K2 Systems PV Design

Solar mounting and layout design tools that generate roof attachment layouts and component schedules to support PV installation planning.

Best for Fits when small to mid-size teams need repeatable PV layouts and documentation without custom engineering tooling.

K2 Systems PV Design produces photovoltaic system design outputs from module and inverter configuration inputs, with layout and engineering deliverables guided by K2 component logic. Day-to-day use focuses on creating roof and mounting layouts, sizing strings, and generating plan-style documentation for faster handoff to installers and internal reviews.

The workflow is built around getting from site assumptions to consistent design artifacts without heavy manual redraw work. Teams adopt it to reduce rework during design iterations and to keep documentation aligned with the selected K2 hardware set.

Pros

  • +Guided PV design workflow reduces rework across layout and sizing steps
  • +K2 component-aware configuration keeps outputs consistent with mounting choices
  • +Generates clear documentation artifacts for review and installation handoff
  • +Makes design iterations faster during day-to-day project changes

Cons

  • Less suitable for designs that ignore K2-specific component assumptions
  • Setup requires learning the workflow structure before real time savings
  • Fewer customization paths for highly unusual design constraints

Standout feature

K2 component-aware design guidance that links mounting layout choices to electrical sizing and deliverables.

k2-systems.comVisit

How to Choose the Right Solar Photovoltaic Design Software

This buyer's guide covers solar photovoltaic design software used for system sizing, shading and layout modeling, electrical configuration, and proposal-ready documentation using tools like PV*SOL, Sunny Design, and Aurora Solar.
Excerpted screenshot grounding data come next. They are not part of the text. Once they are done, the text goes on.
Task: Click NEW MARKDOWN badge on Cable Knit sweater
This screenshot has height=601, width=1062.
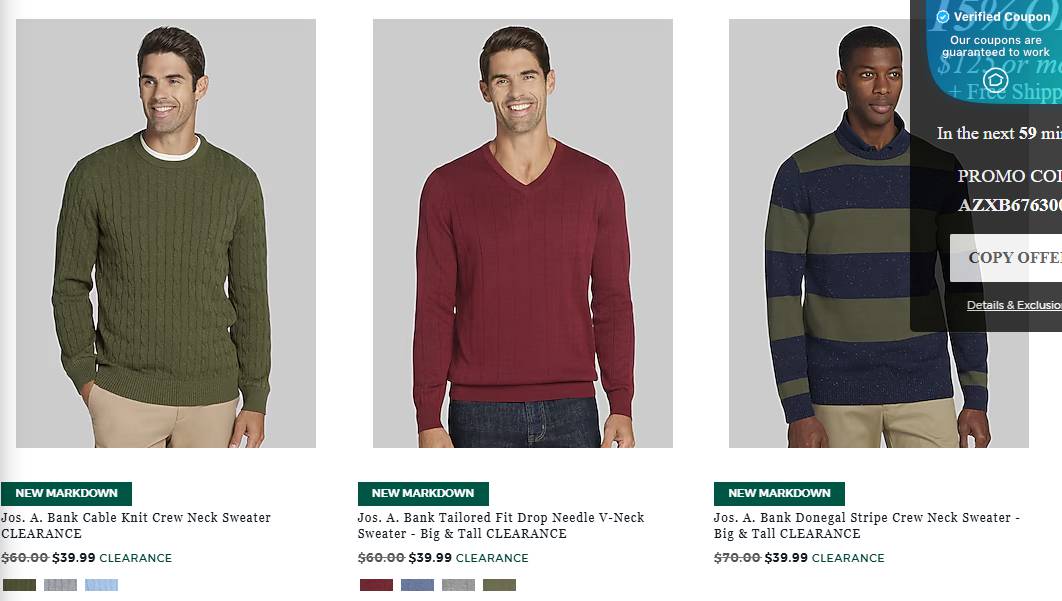Action: [x=66, y=493]
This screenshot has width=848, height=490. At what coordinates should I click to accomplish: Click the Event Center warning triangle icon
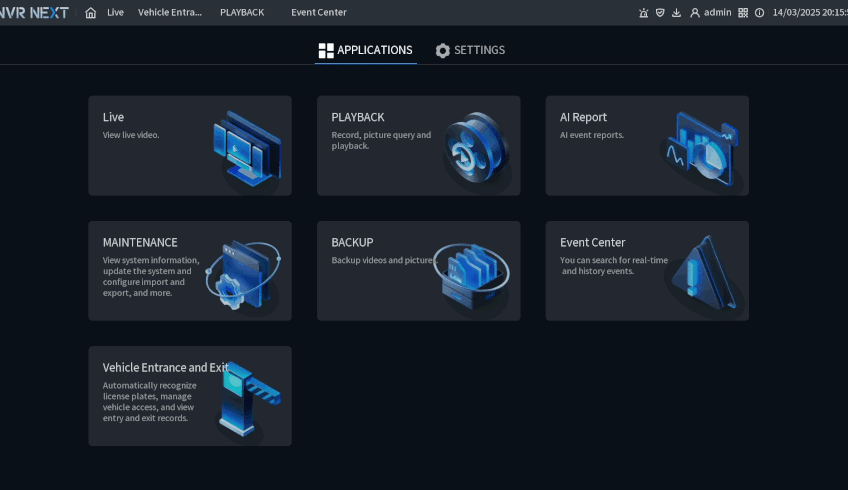pyautogui.click(x=705, y=275)
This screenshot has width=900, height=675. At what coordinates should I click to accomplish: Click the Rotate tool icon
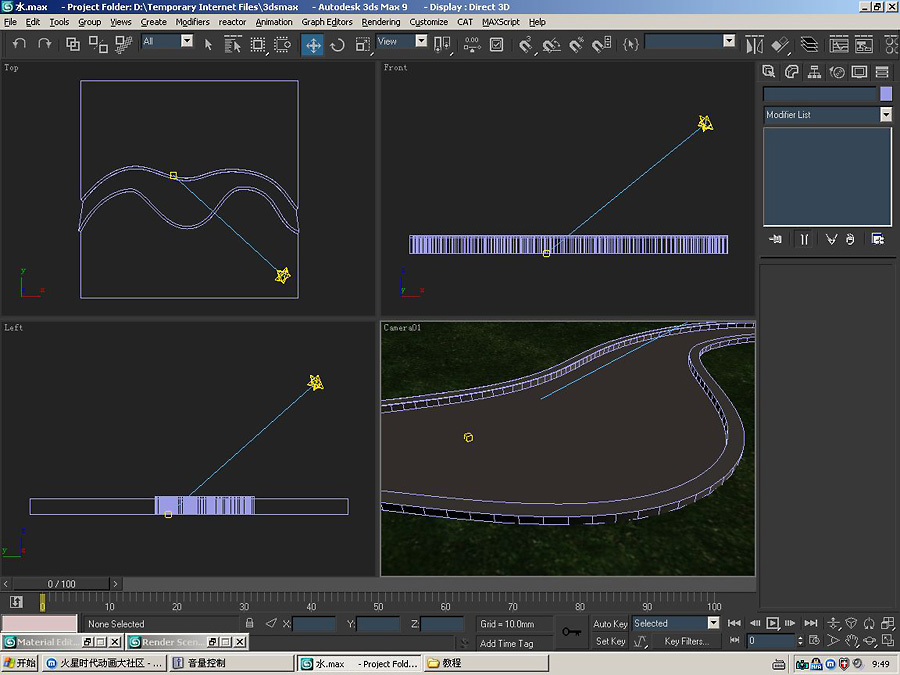coord(337,45)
The guide also compares hybrid and feasibility workflows using HOMER Pro and RETScreen, plus design-to-report tools like OpenSolar, Heliophysics PV Design, PVCase, and K2 Systems PV Design for day-to-day teams that want faster get-running and time saved in iterative revisions.

Software that turns PV inputs into layout, electrical sizing, yield estimates, and client-ready outputs

Solar photovoltaic design software converts site data, roof or site geometry, component choices, and shading assumptions into PV system layout, electrical configuration, and production or performance estimates. These tools reduce manual spreadsheet handoffs by keeping layout decisions connected to energy yield and deliverable outputs.
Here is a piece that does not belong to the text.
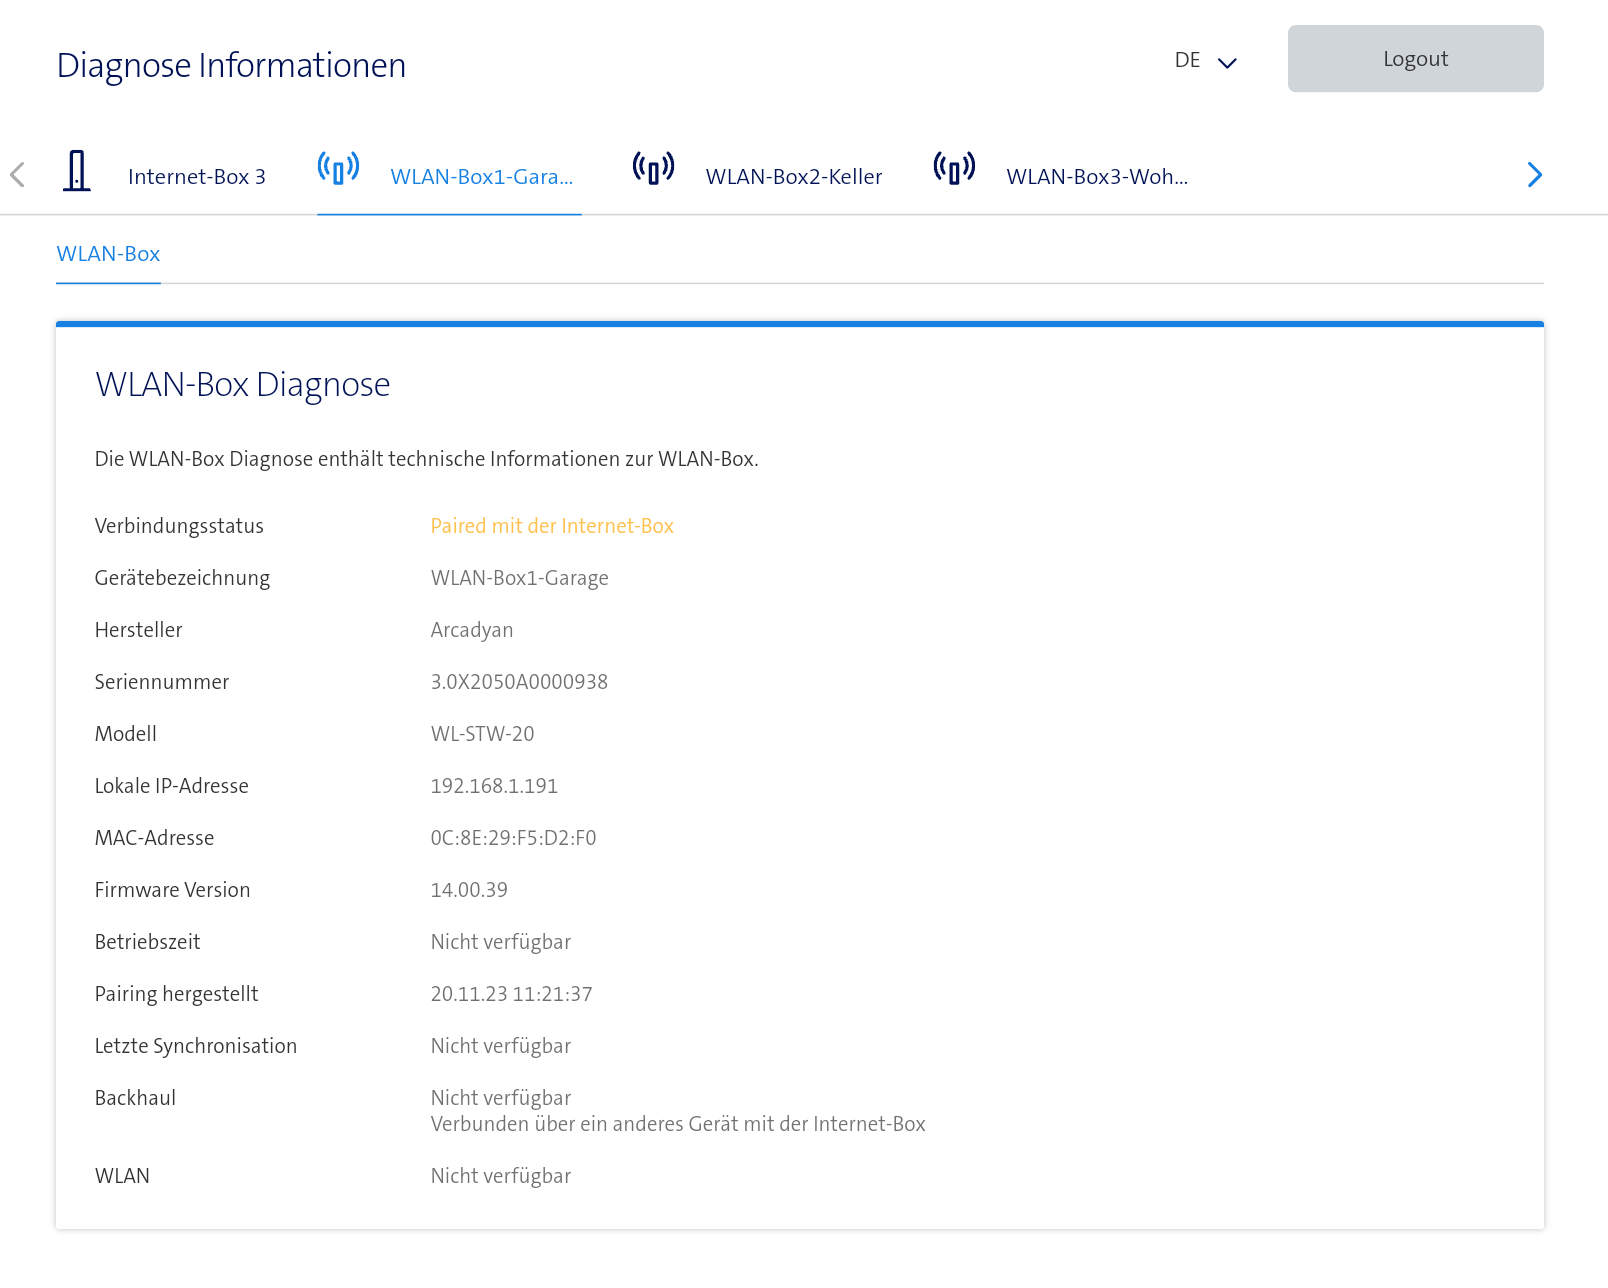Click the firmware version value 14.00.39
This screenshot has height=1288, width=1608.
(469, 890)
Teams use products like PV*SOL for shading and geometry-aware performance modeling tied directly to electrical and energy results, and Sunny Design for repeatable PV design workflow that produces documentation artifacts for internal and client review cycles.
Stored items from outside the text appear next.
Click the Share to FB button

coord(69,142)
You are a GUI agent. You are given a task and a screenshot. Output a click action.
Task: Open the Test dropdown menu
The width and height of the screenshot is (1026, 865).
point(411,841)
Evaluation criteria that match real PV design workflow and iteration speed

The best tools for daily PV work connect the same design model to yield estimates and documentation outputs so changes do not create rework across tools.

Feature depth matters most in shading and performance modeling and in how quickly outputs become review-ready artifacts, which is where PV*SOL, Aurora Solar, and Sunny Design show practical strengths.

Shading and geometry-aware yield modeling tied to design inputs

PV*SOL connects shading and geometry inputs directly to electrical and energy results, which supports consistent design decisions across iterative changes. Aurora Solar updates shading and performance estimates as array layout changes so energy figures stay aligned with the active design.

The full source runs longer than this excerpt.